Но и детектив просился же в руки! На всех не угодишь.
Книги любят, чтобы их читали, ботинки - чтобы в них ходили. Какое удовольствие им в том, чтобы топать по грязи и по лужам? Но вещам, оказывается, нравится действовать, осуществлять свое жизненное назначение. Назначение ботинок - ходить по дорогам, назначение щеток счищать пыль, они даже не любят чистой обуви. Назначение сковородок жарить котлеты, назначение котлет - быть съеденными. Впрочем, с пищей я мало разговариваю. Пребывание ее в доме мимолетно, да и сама она бессловесна. Насколько я знаю от тарелок, у пищи своя философия, приблизительно буддийского толка. Высшая ее цель, ее жизненное назначение - слияние с мыслящим Я, то есть со мной.
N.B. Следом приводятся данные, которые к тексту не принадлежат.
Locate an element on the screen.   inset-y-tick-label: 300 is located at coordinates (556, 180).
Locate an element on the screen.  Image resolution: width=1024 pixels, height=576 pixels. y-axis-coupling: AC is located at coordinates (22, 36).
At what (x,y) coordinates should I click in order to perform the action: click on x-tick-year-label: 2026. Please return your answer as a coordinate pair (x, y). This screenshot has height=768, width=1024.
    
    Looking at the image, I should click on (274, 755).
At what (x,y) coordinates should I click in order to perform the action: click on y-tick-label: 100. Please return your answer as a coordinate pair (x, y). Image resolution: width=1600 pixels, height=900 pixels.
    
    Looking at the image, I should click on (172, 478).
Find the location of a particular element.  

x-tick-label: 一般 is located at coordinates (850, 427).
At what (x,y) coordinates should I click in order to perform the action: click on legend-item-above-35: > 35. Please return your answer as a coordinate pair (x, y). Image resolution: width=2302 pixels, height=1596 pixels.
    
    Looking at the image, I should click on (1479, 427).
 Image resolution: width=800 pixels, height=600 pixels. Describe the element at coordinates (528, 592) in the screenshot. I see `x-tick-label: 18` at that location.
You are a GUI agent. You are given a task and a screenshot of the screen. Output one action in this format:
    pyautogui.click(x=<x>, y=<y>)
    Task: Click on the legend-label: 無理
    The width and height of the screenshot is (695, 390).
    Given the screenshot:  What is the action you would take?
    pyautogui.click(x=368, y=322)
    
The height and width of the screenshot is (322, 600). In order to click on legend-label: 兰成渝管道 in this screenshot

Наистрашнейшее наказание за грехи (главный грех - быть невкусной, еще хуже несъедобной, еще хуже - недоброкачественной) - ссылка в мусорное ведро для слияния с бродячими кошками, голубями, плесенью и гнилью. И на Востоке так: праведник сливается с божеством, грешник переселяется в червяка.
Я еще не успел разобраться во всех подробностях. Вещи заговорили у меня не так давно... вскоре после посещения той странной женщины в черном платке.
Появлению ее предшествовало не менее странное письмо в смятом конверте без адреса, я нашел его в почтовом ящике. Почерк был корявый, безграмотный. Орфографические ошибки не привожу.
"Товарищ Клушин! Немедленно прекратите ваши выступления в газете. Я знаю, от кого они идут. Немедленно пойдите в газету и заявите, что вы все выдумали из головы, иначе будет плохо. Я за вами слежу, от меня не уйдете..."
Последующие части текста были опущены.